> **Task instructions**:
• A. From the sentiment analysis text, list every kind of term it says you can search Twitter for.
• B. Go on with the sentiment analysis text from where it stops.
*** Opening Text for analysis ***
What is Sentiment Analysis?

Sentiment analysis helps understand the tone of text data, positive, negative, or neutral. Capturing sentiment can help organizations better understand the Voice of Customer (VOC) and even direct product development to improve functionality. Frequently, sentiment analysis is lexicon and rule-based, meaning it performs a lookup on words tagged by humans as positive, negative, or neutral. There are more advanced models available such as BERT, which was open-sourced by Google in 2018 This post will cover the more traditional lexicon-based approach; we'll take a look at the deep learning models later.

You need to be familiar with new terms to interpret the results. They are simple concepts but understanding them upfront will help you follow along better.

  • Polarity: A value expressing the degree of emotion of a sentence from negative to positive. A value within the range [-1.0, 1.0] (negative sentiment => -1.0, neutral => 0.0, positive sentiment => 1.0)
  • Subjectivity: A subjective sentence expresses personal feelings, views, or beliefs. The subjectivity is a value within the range [0.0, 1.0] where 0.0 is very objective, and 1.0 is subjective.

Twitter Data

For this example, we're going to use data extracted from Twitter. Twitter is an excellent source for VOC analysis. You can search for a product name, a hashtag, mentions, or a company name. For Python, we can use the Tweepy wrapper of the Twitter API.
*** Closing Text for analysis ***
*** Opening Information given ***
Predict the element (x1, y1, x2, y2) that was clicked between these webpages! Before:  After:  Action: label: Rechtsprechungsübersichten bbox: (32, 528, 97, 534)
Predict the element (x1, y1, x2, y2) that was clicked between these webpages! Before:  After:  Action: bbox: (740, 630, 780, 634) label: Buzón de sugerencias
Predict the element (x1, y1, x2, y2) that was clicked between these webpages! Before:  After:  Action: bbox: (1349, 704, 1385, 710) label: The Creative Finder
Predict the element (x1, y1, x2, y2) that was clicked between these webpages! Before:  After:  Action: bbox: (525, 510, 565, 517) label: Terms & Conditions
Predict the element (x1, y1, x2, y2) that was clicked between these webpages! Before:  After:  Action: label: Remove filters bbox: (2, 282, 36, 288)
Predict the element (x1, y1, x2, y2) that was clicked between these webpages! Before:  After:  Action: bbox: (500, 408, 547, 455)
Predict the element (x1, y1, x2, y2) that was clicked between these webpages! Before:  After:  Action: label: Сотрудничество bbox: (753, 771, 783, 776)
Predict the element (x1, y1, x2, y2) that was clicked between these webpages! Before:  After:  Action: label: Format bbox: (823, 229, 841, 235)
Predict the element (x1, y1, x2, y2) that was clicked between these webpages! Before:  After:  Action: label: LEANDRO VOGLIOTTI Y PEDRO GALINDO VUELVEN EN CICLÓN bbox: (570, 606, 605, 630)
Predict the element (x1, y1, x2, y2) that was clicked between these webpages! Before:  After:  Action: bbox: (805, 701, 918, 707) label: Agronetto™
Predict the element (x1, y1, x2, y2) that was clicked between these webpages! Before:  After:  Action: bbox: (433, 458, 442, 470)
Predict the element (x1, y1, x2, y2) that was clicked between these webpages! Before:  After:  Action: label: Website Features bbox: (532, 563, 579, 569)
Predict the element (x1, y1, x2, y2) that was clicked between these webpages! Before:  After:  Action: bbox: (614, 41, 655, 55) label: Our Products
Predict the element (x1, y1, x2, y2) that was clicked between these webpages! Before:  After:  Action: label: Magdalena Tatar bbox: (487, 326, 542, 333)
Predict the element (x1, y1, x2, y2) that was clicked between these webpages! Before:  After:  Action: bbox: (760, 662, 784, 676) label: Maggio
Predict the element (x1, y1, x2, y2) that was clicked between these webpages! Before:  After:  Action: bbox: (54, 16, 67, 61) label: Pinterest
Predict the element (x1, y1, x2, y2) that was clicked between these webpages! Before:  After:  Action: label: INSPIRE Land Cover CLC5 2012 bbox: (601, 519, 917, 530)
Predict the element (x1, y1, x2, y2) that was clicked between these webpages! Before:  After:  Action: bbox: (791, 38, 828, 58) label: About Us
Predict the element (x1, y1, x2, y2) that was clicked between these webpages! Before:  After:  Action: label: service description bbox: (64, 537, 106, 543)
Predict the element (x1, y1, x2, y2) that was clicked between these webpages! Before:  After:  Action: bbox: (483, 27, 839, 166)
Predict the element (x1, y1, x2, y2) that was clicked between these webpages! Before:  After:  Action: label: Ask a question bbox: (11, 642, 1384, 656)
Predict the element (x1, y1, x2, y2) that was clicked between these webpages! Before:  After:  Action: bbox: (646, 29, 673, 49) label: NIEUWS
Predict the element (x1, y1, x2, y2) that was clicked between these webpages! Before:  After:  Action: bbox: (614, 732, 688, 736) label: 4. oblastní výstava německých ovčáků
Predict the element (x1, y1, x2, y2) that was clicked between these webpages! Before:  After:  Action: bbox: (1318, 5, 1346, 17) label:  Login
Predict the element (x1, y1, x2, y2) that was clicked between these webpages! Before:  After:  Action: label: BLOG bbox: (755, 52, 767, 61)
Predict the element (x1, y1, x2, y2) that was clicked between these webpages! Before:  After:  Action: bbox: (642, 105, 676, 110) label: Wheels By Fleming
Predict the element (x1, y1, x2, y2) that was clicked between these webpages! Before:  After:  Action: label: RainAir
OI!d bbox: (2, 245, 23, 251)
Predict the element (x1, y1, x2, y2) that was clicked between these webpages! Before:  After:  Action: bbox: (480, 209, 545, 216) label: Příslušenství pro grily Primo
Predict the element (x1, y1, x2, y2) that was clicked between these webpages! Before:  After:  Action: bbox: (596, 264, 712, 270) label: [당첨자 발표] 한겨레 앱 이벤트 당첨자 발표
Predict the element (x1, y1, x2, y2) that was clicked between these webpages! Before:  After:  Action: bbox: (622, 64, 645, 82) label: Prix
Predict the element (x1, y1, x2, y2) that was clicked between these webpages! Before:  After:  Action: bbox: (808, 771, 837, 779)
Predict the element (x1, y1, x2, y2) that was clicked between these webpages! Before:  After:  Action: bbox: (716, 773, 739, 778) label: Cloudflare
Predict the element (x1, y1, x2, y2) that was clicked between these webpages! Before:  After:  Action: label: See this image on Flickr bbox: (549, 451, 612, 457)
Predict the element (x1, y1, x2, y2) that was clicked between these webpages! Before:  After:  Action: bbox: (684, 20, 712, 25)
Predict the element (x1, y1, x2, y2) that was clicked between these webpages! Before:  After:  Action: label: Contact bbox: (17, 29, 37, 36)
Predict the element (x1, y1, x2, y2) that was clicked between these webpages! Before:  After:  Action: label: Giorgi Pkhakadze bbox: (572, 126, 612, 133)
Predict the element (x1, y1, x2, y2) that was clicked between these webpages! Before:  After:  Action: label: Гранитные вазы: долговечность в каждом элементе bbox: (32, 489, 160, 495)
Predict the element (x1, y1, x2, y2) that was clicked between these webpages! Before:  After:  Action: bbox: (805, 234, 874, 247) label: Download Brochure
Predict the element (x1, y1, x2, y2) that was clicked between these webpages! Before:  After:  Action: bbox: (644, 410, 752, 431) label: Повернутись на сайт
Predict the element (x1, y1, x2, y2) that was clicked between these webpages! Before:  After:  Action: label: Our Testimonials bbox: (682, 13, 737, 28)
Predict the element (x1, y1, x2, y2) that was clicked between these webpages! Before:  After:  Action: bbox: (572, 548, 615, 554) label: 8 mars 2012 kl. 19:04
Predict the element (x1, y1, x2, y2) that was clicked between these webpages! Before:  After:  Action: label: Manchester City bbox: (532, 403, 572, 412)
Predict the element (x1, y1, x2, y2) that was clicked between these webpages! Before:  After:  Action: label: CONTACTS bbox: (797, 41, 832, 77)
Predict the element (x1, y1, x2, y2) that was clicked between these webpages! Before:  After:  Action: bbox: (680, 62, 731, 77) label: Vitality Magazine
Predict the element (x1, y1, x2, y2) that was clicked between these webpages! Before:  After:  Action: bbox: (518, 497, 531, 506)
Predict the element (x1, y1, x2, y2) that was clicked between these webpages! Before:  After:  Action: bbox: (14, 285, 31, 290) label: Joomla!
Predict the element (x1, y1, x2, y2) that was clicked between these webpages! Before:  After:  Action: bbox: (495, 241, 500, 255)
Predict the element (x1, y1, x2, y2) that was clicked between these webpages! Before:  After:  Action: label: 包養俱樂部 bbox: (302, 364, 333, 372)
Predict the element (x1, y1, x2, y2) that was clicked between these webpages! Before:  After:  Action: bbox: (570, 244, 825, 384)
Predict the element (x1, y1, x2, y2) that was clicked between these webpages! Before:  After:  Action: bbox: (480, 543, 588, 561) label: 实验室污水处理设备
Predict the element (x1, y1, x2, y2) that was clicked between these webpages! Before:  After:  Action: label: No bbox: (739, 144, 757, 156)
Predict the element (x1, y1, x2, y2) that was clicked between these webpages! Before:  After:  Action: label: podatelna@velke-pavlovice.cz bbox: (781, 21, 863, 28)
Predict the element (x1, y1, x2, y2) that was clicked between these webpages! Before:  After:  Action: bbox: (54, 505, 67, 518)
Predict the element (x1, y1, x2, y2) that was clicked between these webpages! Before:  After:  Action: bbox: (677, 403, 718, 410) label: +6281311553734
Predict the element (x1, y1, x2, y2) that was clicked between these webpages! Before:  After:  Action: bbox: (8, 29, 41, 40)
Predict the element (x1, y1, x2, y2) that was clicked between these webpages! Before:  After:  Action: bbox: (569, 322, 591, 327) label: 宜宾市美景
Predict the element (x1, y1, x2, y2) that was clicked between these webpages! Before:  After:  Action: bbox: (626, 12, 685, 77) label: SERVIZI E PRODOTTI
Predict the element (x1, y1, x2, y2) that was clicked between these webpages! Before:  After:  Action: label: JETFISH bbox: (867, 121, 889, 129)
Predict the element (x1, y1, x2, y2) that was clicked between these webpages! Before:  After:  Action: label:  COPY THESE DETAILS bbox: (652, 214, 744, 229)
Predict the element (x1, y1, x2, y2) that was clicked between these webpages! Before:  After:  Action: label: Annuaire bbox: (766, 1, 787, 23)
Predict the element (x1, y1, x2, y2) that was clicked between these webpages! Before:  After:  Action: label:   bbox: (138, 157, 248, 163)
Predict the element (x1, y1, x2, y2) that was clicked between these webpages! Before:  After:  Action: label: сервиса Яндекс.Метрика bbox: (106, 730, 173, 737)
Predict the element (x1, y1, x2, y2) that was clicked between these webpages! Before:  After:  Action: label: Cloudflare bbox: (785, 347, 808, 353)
*** Closing Information given ***
> **Results for each task**:
• A.
a product name
a hashtag
mentions
a company name

• B.
In searching for great examples of data that would be highly positive or highly negative, I just happened to be writing this and downloading data the moment the Ghislaine Maxwell trial verdict was being read and figured that would be a great place to start for negative. Who would be the opposite, where nearly all tweets would be positive? I chose Taylor Swift.

I won't cover the actual code I used to extract the Tweets, but all of it is available here if you would like to try this on your own: Tweet Extraction Notebook

As usual, let's import the libraries we'll be using and import our data to get started.

 import pandas as pd
from textblob import TextBlob

from vaderSentiment.vaderSentiment import SentimentIntensityAnalyzer

import seaborn as sns
import matplotlib.pyplot as plt
 swift = pd.read_pickle('swift.pkl')
maxwell = pd.read_pickle('maxwell.pkl')

Sentiment Analysis with TexBlob

TexBlob is a package I like to use for quick NLP projects. It's a simple Python API that supports common tasks like sentiment analysis. It contains two different sentiment analyzers. The first is called PatternAnalyzer, and the other is NLTKs NaiveBayesAnalyzer, which is trained on a movie reviews corpus.

Getting the polarity (or subjectivity) score from TextBlob is simple. We can use Panda's apply method to get the `sentiment.polarity for each tweet.

 # Apply the Polarity Scoring from TextBlob
swift['blob'] = swift['text'].apply(lambda x: TextBlob(x).sentiment.polarity)
swift.head()
  TWEET POLARITY
0 RT @TSwiftFTC: ๐Ÿฅ‡ According to @HITSDD, Taylor ... 1.000000
1 RT @taylorr_media: Taylor Swift - All Too Well... 0.000000
2 Taylor Swift and Ed Sheeran music mainly. And ... 0.166667
3 RT @soitgoes: Taylor Swift didn't write:... 0.200000
4 Suporte list: Nial Horan, Demi Lovato, Taylor ... 0.000000

As simple as that, we have our polarity scores. We can see in the above examples that we have some ranging from neutral to the max positive value of 1.0. Quite often, your text will have a neutral sentiment. Since neutral tweets do not add any information for the analysis, we can remove them and leave only those positive and negative.

 # Get rid of neutral sentiment
filter = swift['blob'] != 0
swift = swift[filter]

And next plot our results. I'm using the histplot from Seaborn. Histograms are ideal for visualizing polarity scores since they can nicely be binned into the range of -1.0 to 1.0.

 sns.histplot(swift, x='blob', color="#7C8C58", bins=10)
plt.title("Taylor Swift Sentiment Distribution with TextBlob")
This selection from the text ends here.